Yanımda duran arabadan iki kişi indi ama maske vardı yüzlerinde. Korktum koşmaya başladım biri beni yakalayarak kendine çekti ve belimden iyice kavradı. Arabaya bindirdi bağırıyordum ama kimse yoktu. Bi garaja girdik. Her taraf karanlıktı. Ve içeriden bi ses "Hadi başlayalım!!" dedi. Neye başlayacaklardı? Bu ses kimindi?

Bi duman doldu etraf ve elinde pastayla Nan çıktı. Senden şuan nefret ediyorum kızım!!!!!!!

Işıklar yandı ve herkes tam anlamıyla herkes oradaydı. (Aile dışında herkes tabii) Ana Barney yoktu? Neden gelmemişti. Acaba bilmiyor muydu. Bu çok garip olan süprizin asıl adamı yoktu. Üzüldüm tabi. Ama herkesin bana böyle bişey hazırlamasına sevinmiştim. Bizimkiler baterisini gitarlarını bile o akşam o garip ve hala yerini tam olarak bilmediğim garaja getirmişlerdi. Yani tam anlamıyla 18.yaşıma muhteşem bir parti ile giriyordum.
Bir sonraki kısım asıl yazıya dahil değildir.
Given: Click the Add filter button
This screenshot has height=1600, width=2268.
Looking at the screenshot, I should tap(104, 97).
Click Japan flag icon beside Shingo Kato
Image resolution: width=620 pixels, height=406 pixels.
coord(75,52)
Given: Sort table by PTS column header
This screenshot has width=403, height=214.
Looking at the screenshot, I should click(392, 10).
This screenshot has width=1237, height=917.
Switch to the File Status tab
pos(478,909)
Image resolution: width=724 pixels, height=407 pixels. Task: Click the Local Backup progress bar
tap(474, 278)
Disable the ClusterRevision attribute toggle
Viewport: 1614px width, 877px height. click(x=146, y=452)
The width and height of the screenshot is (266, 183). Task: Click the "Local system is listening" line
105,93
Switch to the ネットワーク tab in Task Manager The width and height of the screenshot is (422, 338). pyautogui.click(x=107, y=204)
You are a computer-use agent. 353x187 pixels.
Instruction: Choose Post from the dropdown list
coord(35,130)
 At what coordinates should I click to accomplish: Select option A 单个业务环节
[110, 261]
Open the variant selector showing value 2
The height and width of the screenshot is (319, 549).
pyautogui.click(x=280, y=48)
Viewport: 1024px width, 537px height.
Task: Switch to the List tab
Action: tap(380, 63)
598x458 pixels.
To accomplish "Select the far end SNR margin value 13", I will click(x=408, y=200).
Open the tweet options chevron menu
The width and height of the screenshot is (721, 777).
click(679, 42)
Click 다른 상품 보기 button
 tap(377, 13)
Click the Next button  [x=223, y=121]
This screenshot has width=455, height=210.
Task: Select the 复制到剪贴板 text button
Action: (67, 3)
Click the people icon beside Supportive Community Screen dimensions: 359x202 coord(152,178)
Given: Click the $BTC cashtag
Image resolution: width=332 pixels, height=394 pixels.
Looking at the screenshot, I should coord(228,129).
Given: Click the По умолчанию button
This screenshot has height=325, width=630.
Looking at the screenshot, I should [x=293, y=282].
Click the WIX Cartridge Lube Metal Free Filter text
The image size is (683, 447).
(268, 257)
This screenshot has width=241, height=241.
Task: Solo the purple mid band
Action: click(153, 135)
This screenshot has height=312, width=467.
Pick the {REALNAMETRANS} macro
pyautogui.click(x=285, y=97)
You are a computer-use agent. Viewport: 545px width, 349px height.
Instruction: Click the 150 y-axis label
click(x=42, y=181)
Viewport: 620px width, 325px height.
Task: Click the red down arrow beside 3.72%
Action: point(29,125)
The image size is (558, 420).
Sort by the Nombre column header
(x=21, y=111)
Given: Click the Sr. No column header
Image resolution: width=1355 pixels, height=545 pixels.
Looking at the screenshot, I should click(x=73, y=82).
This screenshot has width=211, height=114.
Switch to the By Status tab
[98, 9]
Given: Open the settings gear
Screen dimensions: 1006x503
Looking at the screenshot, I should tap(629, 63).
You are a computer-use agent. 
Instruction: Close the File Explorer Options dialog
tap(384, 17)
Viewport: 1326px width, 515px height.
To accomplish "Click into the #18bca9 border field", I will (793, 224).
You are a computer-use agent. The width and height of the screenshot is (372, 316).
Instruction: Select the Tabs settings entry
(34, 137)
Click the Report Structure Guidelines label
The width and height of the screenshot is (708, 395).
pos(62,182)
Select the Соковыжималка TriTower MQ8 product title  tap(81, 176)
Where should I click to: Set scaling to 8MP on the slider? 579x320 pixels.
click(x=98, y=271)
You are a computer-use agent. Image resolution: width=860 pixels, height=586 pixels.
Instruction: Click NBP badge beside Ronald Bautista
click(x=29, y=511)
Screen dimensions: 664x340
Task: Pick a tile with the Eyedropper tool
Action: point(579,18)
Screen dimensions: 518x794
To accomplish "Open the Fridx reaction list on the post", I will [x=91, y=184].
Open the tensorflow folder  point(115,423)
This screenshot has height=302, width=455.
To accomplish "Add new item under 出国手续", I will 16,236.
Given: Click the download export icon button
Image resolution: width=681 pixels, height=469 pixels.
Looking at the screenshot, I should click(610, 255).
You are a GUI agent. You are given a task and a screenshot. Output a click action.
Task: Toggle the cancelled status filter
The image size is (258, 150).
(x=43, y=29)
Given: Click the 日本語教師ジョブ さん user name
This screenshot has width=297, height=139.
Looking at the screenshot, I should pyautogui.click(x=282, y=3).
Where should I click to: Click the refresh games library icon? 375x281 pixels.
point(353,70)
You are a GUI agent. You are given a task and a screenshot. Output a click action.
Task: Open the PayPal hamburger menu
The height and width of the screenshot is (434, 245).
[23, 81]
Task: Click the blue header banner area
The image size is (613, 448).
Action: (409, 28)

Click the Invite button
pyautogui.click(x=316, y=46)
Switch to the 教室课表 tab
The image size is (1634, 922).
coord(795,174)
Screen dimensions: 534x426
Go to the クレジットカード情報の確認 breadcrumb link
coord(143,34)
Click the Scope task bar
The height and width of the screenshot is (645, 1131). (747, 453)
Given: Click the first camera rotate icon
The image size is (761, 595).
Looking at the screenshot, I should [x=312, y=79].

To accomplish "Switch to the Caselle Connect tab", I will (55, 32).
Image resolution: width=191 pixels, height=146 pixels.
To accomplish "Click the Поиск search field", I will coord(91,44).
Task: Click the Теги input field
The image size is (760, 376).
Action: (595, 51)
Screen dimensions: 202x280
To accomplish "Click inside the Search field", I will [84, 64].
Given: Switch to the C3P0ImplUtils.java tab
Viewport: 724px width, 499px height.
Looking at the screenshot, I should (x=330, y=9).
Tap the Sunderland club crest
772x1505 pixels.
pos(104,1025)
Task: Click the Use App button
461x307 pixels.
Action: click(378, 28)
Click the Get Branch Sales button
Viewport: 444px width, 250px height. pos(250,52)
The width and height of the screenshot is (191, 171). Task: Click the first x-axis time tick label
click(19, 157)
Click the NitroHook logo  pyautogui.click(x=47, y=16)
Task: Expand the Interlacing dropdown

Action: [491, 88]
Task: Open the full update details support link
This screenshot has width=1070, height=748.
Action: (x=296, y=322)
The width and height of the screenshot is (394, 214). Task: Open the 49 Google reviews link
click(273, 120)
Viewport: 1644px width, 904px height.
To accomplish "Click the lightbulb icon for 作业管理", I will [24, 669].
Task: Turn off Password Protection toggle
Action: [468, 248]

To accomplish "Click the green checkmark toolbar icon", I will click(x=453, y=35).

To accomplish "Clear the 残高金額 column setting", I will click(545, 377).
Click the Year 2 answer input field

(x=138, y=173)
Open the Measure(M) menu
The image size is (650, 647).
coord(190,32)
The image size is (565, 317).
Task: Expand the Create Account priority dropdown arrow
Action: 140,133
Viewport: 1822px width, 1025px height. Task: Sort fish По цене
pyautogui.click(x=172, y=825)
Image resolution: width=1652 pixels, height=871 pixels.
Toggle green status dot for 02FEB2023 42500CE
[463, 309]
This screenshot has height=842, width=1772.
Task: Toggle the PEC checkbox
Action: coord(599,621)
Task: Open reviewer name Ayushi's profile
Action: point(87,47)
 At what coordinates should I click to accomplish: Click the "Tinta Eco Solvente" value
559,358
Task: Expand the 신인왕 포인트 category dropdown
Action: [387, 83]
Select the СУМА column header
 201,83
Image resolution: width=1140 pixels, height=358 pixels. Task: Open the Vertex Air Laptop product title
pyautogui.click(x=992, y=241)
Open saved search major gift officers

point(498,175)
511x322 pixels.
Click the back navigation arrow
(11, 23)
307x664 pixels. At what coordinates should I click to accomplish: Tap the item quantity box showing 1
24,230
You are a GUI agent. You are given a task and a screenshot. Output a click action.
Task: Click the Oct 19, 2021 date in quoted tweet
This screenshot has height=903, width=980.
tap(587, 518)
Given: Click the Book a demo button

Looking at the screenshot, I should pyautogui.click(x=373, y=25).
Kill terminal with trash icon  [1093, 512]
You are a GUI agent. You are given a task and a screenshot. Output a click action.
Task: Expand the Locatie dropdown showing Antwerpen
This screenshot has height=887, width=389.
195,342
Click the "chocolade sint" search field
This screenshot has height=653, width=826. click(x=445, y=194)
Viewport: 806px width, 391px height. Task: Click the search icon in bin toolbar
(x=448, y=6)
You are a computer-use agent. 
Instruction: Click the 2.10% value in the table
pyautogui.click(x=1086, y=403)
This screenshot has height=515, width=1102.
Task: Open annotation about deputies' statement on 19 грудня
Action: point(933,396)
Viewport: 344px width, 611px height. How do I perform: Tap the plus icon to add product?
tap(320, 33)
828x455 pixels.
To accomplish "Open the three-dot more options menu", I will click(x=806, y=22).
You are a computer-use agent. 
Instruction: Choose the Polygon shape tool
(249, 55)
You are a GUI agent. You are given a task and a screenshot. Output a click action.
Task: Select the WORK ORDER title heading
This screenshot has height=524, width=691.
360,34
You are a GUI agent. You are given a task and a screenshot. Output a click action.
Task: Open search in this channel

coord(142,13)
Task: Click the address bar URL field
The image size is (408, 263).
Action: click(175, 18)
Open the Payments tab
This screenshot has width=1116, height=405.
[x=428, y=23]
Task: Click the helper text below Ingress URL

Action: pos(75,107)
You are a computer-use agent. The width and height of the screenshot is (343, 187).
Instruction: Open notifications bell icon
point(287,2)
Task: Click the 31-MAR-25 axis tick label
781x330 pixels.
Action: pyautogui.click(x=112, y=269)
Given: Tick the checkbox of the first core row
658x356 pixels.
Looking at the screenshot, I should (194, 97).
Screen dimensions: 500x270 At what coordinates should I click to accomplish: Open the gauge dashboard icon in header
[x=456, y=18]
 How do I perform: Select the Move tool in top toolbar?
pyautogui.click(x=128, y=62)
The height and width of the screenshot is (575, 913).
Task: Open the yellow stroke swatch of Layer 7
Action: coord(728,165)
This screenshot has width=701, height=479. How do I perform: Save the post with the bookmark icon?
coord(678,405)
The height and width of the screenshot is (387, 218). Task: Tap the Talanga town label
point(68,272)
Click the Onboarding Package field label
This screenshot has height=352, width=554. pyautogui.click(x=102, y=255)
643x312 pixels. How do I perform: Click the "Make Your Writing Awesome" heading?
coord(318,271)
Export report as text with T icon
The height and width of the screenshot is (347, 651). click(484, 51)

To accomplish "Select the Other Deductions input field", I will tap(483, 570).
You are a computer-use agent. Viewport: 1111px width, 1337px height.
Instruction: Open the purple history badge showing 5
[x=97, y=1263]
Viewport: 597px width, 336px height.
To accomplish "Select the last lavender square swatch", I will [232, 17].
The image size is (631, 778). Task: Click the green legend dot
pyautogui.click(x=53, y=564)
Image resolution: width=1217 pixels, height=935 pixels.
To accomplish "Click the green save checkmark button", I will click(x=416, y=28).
Saatler ilerledi dans edildi içkiler içildi derken bi anda elektrikler kesildi. Müzik tabi kesildi falan. Sadece sokak lambası yanıyordu. Ve herkes sustu.

Biri beni belimden kavradı ama kim olduğunu göremiyordum. Kokusundan tanıdım, BARNEY!!! Baş döndürücü bi parfümü vardı ve bunu hiç değiştirmeyeceğini biliyordum. "Mutlu yıllar prenses, iyiki hayatımdasın ve şimdilerde özgür biri sayılacak kadar hemde, seni seviyorum." dedi ve öptü. O an hiç bitmesin istedim. Dünya dursun ve asla bir daha dönmesin istedim neden bu kadar güzeldi ki? Bu kadar güzel olan şey çabucak biter miydi ki? Bu korku dolu ama bi o kadarda sevgi dolu sorular beynimi yedi bitirdi. O akşam ilk defa bu kadar huzurlu hissetmiştim.

Gecenin sonunda herkes evlere dağılmak yerine garajda uyumak fikrine sıcak baktı tabi yaz günü olduğu için oldukça sıcaktı. Ve belki inanmak zor gelir ama Barney ile sarılarak uyuduk. Onu cidden seviyordum. Hemde gerçek olamayacak kadar da güzel zamanlarım geçmeye devam ediyordu..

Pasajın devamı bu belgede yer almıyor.